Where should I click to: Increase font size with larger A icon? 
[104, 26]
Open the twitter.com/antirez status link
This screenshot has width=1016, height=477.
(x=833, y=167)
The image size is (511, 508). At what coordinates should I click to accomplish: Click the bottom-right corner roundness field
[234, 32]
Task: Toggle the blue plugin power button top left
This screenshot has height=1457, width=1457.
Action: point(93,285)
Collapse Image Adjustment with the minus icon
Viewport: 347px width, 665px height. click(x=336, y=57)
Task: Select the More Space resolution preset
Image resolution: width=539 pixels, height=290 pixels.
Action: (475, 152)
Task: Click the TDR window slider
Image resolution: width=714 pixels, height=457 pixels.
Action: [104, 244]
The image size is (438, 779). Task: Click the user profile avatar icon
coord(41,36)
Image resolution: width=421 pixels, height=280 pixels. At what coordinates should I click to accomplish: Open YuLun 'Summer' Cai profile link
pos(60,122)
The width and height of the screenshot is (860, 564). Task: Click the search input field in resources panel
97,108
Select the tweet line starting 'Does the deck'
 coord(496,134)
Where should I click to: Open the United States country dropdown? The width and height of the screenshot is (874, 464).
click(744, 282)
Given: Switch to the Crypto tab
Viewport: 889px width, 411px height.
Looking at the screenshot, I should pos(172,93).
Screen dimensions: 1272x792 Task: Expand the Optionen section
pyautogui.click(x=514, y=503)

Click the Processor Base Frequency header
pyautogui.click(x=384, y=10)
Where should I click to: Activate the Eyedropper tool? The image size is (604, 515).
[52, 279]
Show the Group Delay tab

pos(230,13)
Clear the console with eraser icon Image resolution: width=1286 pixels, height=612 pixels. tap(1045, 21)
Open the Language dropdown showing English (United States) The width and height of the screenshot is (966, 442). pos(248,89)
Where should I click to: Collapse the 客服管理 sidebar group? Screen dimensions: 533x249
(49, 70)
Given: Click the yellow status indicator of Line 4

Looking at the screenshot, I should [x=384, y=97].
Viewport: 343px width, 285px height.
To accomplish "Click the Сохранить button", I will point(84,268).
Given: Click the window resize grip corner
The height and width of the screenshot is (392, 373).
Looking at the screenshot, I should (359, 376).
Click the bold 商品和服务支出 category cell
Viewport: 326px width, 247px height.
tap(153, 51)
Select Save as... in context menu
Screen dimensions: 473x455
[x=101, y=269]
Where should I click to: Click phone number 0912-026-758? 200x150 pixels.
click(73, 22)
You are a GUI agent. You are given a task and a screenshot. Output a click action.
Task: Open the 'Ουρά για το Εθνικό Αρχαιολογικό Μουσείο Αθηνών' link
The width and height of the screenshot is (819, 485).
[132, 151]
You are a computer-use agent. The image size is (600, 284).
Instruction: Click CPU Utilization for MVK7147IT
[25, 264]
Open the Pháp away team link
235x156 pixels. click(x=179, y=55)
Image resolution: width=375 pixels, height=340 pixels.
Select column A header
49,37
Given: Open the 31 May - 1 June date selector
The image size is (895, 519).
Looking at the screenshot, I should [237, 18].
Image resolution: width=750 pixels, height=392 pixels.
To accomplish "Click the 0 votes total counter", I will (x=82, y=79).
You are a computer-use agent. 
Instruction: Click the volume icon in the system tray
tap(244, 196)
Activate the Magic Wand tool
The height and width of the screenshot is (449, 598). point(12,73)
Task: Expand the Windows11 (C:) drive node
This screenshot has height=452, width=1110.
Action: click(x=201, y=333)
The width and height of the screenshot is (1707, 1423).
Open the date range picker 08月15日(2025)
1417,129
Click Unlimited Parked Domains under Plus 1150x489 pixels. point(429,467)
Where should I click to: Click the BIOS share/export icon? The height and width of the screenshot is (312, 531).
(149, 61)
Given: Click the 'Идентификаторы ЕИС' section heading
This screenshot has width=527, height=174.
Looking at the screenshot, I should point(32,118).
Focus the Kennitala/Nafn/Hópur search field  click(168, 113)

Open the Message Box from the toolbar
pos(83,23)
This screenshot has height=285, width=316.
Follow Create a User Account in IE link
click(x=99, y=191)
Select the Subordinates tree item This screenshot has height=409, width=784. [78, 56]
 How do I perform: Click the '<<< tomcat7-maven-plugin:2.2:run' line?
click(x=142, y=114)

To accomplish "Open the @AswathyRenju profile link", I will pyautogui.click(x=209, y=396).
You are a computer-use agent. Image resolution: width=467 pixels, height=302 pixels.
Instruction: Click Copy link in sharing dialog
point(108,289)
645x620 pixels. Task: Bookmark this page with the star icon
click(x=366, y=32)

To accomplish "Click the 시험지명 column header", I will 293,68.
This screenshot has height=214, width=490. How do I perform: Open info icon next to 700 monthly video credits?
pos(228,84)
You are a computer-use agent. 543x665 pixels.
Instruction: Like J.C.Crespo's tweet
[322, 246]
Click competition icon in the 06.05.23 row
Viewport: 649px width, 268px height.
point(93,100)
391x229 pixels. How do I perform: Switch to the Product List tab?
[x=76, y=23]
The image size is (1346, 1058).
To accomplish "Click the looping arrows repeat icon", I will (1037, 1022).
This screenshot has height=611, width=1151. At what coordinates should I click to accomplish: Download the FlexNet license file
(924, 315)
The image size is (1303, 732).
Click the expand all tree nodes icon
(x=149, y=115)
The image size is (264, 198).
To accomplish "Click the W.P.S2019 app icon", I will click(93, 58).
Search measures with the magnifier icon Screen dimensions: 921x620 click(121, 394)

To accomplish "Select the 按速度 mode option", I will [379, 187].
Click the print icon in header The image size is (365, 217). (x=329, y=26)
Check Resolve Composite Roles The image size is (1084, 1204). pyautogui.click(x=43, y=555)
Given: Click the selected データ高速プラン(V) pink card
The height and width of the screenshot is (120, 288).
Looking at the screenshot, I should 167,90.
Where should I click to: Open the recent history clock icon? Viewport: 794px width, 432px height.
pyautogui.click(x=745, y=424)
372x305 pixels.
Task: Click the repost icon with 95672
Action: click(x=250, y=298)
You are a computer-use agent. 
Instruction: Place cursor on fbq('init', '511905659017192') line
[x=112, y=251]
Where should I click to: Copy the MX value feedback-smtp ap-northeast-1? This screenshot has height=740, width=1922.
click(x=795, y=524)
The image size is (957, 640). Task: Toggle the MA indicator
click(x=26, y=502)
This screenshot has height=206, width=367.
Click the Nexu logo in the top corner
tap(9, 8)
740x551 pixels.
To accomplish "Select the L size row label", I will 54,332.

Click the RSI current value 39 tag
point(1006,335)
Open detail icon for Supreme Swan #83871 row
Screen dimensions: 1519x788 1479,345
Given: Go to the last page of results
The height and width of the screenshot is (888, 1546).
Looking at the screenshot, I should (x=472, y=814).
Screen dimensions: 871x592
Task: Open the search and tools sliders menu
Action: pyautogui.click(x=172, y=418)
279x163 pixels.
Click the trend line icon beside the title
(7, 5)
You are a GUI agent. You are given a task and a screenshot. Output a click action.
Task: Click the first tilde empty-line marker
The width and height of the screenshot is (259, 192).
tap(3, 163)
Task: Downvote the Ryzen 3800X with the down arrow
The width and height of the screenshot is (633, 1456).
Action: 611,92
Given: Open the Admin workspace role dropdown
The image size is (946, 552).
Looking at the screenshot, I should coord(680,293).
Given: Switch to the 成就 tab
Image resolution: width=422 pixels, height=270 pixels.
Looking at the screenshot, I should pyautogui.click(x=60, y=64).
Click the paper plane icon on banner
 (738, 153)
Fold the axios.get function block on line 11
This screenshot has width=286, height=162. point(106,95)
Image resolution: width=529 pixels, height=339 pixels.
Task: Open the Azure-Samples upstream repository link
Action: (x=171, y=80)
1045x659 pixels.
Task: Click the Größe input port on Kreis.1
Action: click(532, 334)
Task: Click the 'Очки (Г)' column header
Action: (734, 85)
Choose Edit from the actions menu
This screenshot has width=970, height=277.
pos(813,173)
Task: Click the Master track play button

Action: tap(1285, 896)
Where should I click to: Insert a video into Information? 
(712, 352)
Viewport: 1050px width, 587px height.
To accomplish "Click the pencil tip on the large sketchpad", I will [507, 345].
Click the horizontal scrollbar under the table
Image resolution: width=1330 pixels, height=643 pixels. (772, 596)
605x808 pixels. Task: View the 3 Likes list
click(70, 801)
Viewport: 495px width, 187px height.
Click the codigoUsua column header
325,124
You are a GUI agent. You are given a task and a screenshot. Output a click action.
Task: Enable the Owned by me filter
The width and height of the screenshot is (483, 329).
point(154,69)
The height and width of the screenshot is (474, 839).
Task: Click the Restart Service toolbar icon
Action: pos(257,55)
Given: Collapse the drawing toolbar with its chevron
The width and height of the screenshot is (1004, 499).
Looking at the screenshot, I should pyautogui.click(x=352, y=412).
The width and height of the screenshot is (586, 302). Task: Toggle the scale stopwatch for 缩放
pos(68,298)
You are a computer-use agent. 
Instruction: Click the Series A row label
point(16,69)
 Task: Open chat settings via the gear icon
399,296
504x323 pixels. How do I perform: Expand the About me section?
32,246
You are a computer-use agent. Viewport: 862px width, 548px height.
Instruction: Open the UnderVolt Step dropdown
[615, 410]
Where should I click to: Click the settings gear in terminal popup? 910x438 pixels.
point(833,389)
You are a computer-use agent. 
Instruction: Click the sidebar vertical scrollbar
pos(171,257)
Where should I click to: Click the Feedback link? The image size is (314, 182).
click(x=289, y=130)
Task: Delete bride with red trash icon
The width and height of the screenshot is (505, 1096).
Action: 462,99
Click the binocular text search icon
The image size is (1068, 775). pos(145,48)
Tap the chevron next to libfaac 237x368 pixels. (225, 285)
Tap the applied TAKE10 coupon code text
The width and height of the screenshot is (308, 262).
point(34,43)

════════

- [What the task requires] Find each line in the records holding the string "will" and show it.

- [Exercise output]
To accomplish "Click the Сохранить button", I will point(84,268).
To accomplish "Click the 0 votes total counter", I will (x=82, y=79).
To accomplish "Open the @AswathyRenju profile link", I will pyautogui.click(x=209, y=396).
To accomplish "Click the 시험지명 column header", I will 293,68.
To accomplish "Click the looping arrows repeat icon", I will (1037, 1022).
To accomplish "Click the W.P.S2019 app icon", I will click(93, 58).
To accomplish "Select the 按速度 mode option", I will [379, 187].
To accomplish "Select the L size row label", I will 54,332.
To accomplish "Click the pencil tip on the large sketchpad", I will [507, 345].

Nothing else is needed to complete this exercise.